US takes world to the cleaners

Scientists are taking air pollution detection to a new level with a room-sized environmental test chamber capable of measuring ultra-trace concentrations of airborne chemicals.

Scientists at the Georgia Tech Research Institute (GTRI) are taking air pollution detection to a new level. They have built a room-sized environmental test chamber incorporating more than a dozen smaller chambers and a mass spectrometric centre able to measure ultra-trace concentrations of airborne chemicals being emitted from products.

The chamber will help manufacturers meet new international standards to minimise indoor air pollution, said Charlene Bayer, principal research scientist at GTRI’s Health and Environmental Systems Laboratory. ‘Because US manufacturers sell their products worldwide they must meet emission regulations imposed by nations in Europe and Asia,’ she said. ‘We make the measurements companies need to improve their products.’

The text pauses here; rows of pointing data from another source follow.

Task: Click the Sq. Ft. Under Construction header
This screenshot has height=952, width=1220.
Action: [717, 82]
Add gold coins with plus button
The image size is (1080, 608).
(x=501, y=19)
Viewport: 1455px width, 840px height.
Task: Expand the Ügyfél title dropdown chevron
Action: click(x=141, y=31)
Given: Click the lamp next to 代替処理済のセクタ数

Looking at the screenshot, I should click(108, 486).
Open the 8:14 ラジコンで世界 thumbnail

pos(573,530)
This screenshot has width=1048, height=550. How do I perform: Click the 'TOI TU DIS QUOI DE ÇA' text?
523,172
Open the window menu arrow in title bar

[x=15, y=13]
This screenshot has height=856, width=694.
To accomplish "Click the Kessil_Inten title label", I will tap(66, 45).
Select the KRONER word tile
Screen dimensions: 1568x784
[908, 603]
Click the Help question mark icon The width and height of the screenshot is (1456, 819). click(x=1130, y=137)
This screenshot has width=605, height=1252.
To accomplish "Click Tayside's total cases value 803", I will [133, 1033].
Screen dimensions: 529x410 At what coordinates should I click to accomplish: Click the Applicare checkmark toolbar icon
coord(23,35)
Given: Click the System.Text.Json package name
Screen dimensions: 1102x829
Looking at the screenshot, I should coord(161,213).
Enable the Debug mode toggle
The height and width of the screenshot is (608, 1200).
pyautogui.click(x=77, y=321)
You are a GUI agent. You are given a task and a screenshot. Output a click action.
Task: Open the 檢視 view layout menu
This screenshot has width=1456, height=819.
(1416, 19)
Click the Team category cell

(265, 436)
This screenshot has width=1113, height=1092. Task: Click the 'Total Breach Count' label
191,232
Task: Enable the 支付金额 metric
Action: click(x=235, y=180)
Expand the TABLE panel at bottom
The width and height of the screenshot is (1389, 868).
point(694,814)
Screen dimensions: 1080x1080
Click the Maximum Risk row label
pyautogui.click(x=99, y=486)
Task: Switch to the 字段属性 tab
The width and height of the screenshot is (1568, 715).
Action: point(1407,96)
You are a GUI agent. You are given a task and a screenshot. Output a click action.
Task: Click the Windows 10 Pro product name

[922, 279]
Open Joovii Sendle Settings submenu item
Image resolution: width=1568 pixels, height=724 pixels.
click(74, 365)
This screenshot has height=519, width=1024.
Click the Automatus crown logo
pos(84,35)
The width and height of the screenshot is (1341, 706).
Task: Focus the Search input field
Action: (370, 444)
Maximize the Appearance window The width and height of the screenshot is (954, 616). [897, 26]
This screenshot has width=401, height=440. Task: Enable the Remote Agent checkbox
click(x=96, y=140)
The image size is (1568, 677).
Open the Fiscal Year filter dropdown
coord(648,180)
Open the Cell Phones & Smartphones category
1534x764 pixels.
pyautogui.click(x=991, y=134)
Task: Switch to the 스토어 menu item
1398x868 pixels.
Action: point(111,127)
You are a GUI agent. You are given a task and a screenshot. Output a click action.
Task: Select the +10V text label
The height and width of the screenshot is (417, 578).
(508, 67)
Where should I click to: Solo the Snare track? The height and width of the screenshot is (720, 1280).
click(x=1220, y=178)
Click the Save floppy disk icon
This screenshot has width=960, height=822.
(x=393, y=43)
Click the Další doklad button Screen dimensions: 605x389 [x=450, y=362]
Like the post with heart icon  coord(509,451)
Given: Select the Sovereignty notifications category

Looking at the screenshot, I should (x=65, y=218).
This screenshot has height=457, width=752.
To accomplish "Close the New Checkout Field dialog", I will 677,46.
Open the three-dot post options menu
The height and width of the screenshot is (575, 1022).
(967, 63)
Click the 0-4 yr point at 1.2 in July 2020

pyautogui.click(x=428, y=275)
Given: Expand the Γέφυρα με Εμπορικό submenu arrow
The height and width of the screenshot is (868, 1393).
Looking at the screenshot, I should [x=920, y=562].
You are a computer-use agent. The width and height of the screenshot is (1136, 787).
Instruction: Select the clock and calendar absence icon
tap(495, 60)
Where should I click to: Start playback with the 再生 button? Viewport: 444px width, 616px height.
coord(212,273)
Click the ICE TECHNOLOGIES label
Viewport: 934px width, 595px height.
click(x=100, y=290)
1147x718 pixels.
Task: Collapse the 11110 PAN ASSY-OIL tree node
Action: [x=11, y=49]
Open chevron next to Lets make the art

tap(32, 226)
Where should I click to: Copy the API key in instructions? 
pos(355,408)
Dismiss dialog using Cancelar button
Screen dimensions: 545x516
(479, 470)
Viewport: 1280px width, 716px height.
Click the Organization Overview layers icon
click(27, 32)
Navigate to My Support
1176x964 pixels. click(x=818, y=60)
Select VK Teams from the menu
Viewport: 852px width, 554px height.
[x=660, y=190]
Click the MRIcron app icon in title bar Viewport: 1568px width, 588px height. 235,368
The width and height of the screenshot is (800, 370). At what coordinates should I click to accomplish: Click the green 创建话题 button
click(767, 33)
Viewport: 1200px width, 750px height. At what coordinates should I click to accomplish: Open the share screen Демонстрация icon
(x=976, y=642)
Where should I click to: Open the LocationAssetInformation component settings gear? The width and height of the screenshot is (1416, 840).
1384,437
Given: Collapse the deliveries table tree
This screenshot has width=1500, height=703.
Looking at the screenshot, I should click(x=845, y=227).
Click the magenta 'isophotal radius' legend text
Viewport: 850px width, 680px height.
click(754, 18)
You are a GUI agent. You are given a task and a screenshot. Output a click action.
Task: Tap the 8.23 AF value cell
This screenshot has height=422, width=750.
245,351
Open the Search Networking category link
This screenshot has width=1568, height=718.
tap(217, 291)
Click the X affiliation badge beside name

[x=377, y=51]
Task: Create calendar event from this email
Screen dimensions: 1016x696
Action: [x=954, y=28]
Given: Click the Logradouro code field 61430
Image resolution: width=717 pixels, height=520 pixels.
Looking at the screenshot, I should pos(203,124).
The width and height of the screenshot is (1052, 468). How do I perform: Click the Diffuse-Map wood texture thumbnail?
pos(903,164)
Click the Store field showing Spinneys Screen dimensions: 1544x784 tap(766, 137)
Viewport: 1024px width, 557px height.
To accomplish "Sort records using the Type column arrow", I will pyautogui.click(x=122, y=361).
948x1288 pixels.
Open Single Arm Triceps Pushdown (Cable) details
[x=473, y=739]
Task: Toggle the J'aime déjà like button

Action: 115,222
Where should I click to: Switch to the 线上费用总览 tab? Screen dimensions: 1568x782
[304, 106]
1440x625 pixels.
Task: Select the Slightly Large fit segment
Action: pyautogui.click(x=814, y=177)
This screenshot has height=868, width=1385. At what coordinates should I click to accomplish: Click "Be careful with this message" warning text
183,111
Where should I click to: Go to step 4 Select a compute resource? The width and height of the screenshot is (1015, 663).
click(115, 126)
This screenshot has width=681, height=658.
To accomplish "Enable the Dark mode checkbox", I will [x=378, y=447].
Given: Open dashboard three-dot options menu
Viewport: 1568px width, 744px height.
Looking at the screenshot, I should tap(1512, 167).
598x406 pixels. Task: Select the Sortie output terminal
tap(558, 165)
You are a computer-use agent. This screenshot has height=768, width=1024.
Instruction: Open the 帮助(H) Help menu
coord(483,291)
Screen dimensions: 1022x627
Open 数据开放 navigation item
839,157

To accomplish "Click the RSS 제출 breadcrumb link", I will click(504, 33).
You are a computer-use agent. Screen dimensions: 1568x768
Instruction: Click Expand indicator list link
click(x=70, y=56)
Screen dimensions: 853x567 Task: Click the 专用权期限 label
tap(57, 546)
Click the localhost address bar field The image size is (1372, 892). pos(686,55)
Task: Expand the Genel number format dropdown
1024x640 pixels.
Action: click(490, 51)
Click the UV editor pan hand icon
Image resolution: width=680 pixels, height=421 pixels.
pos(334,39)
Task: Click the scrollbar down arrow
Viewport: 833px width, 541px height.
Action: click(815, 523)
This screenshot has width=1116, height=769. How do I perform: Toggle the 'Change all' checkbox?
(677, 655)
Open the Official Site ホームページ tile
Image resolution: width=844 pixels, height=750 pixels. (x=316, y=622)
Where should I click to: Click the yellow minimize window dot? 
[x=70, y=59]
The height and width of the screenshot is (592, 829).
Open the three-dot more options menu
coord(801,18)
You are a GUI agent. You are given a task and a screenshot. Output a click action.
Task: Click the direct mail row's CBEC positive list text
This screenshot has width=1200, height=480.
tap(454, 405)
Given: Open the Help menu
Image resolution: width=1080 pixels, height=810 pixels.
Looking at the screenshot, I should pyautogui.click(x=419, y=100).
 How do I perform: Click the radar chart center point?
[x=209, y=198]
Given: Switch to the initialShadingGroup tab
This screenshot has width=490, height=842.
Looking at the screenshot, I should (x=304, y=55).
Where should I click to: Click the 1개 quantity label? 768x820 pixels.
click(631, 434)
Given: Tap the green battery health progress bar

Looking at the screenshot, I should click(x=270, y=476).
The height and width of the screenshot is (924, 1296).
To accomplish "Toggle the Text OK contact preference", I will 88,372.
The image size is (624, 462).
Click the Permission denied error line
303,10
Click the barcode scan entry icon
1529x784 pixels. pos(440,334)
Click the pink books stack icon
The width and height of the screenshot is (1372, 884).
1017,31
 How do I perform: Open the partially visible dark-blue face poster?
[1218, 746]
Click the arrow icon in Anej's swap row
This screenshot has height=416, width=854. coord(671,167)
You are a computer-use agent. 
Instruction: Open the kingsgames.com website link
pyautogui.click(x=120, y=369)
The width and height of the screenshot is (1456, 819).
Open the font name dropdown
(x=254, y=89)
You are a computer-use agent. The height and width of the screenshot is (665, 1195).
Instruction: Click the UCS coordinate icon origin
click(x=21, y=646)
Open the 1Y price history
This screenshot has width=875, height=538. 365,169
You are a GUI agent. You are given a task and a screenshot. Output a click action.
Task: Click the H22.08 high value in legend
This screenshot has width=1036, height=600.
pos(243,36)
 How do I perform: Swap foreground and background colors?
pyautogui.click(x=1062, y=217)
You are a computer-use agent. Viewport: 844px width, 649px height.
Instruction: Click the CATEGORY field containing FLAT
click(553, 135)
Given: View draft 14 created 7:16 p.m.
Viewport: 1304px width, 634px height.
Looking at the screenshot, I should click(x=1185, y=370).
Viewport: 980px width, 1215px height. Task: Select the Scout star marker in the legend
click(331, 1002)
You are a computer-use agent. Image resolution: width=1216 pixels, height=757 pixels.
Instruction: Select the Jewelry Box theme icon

The 27.5m3 environmental chamber will also allow researchers to study broader concerns — including the impact of low-level indoor air pollutants on productivity and human health.

Samples taken from the chambers are analysed by four mass spectrometers designed for different types of identification. One instrument is used to analyse light gases such as carbon dioxide, produced by the respiration of living organisms. Another is designed for proteomic and other biomedical research. The instruments can measure chemical compounds in femtogram-level quantities.

The facility also includes gas chromatograph/mass spectrometer combinations. For testing the efficiency of air filtration systems Bayer uses a smoking machine that helps simulate a smoke-filled environment, and it can also test the efficiency of other equipment designed to clean the air.